Sanjungan


Mantan Perdana Menteri Inggris, Winston Churchill, pernah ditanya, "Tidakkah Anda merasa tersanjung? Setiap kali Anda berpidato, orang datang berbondong-bondong sampai tidak kebagian tempat. Mereka sangat menyanjung Anda!" Sang Perdana Menteri menjawab, "Tiap kali ingin berbangga, saya ingat satu hal. Seandainya saya kelak dihukum gantung, jumlah orang yang hadir pasti melonjak dua kali lipat!"


Pernyataan dari Churchill di atas, mengenai sanjungan yang di berikan oleh dunia ini memang semu sifatnya, gampang berubah, dan dia menyadarinya. Hal itu hanyalah bersifat kecil dan sementara,  atau tidak bertahan lama. Maka dari pada itu, kita yang telah memiliki popularitas apa pun, janganlah terbawa terlalu jauh hingga melupakan segalanya.
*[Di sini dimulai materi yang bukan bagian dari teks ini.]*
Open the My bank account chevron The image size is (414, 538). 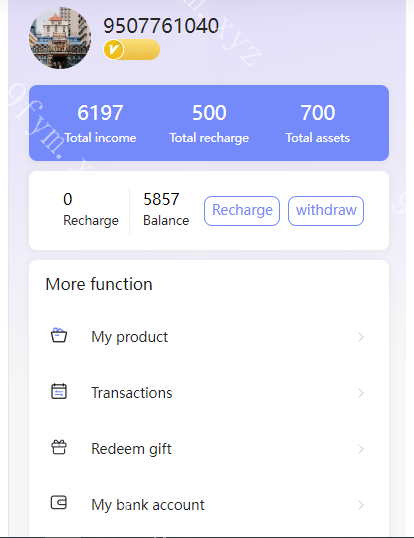(x=360, y=505)
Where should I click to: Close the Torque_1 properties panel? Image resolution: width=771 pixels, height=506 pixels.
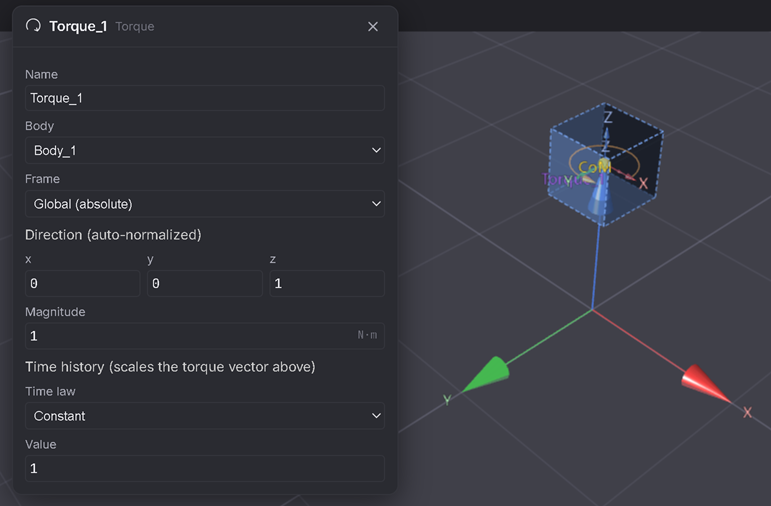pos(373,27)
Hal yang sama juga terjadi pada Tuhan kita Yesus Kristus, di saat Tuhan Yesus datang memasuki Yerusalem, rakyat banyak sangat menyanjung-Nya, dan mencari-cari-Nya hanya untuk melihat atau pun menerima mujizat-Nya. Apa pun itu mereka datang kepada-nya dengan maksud dan tujuan tertentu. Namun apa yang terjadi selanjutnya adalah sesuatu yang sangat bertolak belakang, yaitu beberapa hari kemudian, massa yang sama meneriakkan "Salibkan Dia!"
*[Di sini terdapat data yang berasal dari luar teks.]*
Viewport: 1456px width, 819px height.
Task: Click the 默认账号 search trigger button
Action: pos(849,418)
Adapun yang dialami Rasul Paulus. Sehabis menyembuhkan seorang lumpuh dengan kuasa Allah di Listra, penduduk terkesima. Dikiranya Paulus dan Barnabas adalah titisan dewa. Mereka berdua pun langsung dipuja-puja dan diberi aneka persembahan. Tetapi begitu orang-orang Yahudi membujuk mereka, segera saja mereka berbalik melempari Paulus dengan batu. Untunglah Paulus dan Barnabas tidak haus sanjungan. Keduanya malah prihatin melihat penduduk memuja-muja mereka. Paulus berusaha menjelaskan bahwa hanya Tuhan yang layak disembah. Pantang baginya untuk mencuri kemuliaan Tuhan bagi diri pribadi.
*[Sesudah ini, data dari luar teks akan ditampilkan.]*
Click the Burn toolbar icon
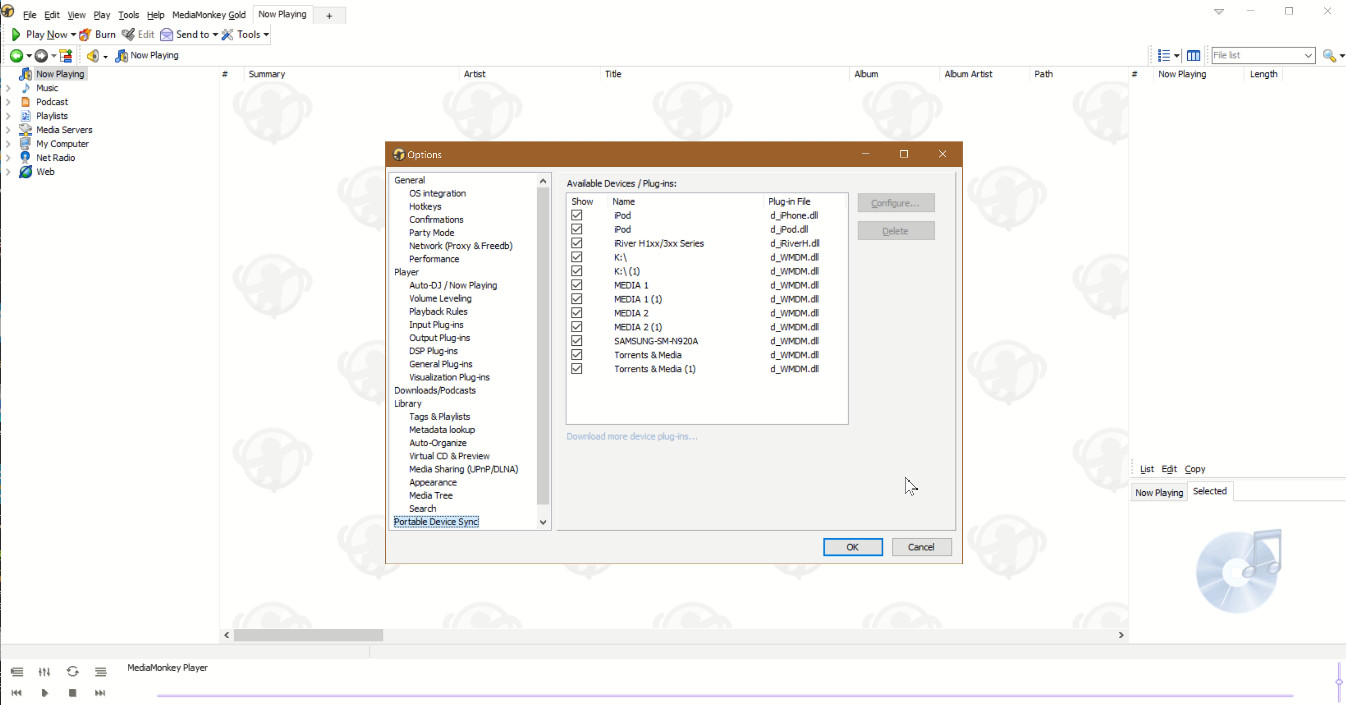 [86, 35]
Di masa modern ini, ada banyak orang yang ingin atau suka mendapatkan sanjungan. Sebetulnya tidak salah kalau kita merasa tersanjung saat dipuji orang. Yang salah, kalau kemudian kita gila sanjungan, hingga rela mengorbankan apa pun demi mendapat sanjungan. Sanjungan bisa menyesatkan, lagipula cepat sirna. Lebih baik fokuskan diri untuk melakukan tugas sebaik mungkin. Tidak peduli disanjung atau tidak, tapi jalanilah.